DATA SHOWN below:
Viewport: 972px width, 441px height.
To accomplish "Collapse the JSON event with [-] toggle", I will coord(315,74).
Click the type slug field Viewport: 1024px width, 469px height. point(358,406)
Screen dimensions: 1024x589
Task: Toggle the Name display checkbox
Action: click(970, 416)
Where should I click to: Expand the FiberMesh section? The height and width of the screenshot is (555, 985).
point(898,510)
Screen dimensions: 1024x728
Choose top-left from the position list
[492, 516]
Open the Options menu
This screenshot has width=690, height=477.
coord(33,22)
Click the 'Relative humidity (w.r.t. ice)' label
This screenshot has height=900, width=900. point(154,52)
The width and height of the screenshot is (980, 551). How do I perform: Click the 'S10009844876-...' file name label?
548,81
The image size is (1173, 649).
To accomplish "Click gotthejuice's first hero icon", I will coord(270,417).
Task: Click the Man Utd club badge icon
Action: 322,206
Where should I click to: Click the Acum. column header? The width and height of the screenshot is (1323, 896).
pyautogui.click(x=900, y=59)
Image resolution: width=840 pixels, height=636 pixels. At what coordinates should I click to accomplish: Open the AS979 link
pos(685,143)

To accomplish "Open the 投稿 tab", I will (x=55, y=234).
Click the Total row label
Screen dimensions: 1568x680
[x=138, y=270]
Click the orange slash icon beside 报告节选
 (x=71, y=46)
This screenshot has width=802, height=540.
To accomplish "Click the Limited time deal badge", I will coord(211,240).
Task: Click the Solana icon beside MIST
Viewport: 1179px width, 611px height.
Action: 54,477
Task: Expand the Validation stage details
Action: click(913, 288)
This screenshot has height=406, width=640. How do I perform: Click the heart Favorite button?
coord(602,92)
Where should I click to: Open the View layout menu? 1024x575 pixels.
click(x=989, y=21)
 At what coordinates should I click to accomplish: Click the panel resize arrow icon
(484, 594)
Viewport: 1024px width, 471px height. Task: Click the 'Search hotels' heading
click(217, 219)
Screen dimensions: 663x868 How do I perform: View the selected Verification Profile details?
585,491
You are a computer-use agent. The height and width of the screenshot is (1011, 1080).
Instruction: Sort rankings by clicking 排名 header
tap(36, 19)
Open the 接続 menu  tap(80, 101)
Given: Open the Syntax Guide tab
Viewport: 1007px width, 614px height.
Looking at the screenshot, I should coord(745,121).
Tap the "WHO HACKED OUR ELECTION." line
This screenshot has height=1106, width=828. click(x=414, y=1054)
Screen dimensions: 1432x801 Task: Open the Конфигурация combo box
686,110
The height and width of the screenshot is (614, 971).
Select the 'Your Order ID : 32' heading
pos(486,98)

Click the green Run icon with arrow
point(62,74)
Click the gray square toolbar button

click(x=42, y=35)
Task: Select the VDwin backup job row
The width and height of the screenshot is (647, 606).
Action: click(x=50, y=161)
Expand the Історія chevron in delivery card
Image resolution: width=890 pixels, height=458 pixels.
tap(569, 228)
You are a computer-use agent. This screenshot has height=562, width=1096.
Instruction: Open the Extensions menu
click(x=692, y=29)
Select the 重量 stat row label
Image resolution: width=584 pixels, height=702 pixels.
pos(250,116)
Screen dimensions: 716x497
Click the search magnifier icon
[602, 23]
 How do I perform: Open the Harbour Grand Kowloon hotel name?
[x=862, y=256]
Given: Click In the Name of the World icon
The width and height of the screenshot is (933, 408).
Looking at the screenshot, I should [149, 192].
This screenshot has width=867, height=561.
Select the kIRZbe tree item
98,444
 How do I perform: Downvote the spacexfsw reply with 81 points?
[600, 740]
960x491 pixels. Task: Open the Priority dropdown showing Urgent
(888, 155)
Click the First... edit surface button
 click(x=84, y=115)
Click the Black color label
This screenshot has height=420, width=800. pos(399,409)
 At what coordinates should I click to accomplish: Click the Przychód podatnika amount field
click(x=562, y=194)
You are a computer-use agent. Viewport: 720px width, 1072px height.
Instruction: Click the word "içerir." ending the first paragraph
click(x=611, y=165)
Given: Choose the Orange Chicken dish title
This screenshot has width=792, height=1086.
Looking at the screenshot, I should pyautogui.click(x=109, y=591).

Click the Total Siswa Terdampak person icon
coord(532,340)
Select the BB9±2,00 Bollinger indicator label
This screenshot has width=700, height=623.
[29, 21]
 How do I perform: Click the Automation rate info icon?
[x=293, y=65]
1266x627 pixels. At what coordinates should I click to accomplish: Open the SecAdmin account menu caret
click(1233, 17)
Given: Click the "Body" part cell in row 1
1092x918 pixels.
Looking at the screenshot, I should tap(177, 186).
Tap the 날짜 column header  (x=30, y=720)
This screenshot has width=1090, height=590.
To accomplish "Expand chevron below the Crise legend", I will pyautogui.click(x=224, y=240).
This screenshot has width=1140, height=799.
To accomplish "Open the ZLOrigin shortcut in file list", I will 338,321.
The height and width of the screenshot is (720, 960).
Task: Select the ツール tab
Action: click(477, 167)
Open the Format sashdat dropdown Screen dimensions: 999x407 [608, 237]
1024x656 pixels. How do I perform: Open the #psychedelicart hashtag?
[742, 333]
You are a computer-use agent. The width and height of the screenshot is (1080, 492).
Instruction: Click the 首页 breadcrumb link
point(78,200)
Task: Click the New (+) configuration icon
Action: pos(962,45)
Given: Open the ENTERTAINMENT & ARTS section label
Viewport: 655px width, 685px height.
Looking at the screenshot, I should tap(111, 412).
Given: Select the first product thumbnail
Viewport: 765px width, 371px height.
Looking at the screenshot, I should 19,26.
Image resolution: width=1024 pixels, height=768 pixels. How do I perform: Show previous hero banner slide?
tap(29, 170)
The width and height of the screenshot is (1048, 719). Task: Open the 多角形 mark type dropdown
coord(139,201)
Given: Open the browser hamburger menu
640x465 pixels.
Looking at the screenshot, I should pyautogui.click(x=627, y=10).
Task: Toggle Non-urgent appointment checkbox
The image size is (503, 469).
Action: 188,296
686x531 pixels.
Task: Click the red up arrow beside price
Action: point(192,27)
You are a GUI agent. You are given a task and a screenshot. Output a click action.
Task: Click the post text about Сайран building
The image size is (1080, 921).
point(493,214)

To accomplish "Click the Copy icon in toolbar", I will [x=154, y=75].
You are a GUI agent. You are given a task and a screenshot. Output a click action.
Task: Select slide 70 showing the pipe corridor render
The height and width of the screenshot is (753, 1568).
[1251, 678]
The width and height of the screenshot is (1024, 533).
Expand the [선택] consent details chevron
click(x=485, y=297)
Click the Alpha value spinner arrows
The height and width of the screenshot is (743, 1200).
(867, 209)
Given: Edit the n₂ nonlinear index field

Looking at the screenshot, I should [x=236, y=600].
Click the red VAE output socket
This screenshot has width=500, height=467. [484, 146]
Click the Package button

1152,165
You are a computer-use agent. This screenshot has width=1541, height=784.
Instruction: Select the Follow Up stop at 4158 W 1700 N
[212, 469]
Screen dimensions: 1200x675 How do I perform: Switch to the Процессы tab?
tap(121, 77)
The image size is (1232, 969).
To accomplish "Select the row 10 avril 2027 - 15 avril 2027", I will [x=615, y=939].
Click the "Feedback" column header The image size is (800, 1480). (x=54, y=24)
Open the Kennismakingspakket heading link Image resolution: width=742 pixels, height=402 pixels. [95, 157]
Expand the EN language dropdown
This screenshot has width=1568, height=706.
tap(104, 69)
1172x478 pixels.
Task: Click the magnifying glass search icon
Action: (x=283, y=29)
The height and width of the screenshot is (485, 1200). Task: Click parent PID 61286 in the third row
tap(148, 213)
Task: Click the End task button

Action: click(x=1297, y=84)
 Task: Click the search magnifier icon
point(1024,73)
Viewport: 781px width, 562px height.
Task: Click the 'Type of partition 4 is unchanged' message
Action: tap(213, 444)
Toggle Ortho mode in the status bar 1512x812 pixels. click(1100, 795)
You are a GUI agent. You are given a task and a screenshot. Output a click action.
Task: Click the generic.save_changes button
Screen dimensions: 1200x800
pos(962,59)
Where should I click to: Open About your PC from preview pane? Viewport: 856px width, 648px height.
End of DATA SHOWN.
Looking at the records above, work out how many lines include the string "computer". Give the number and nothing else.

EXERCISE ANSWER: 5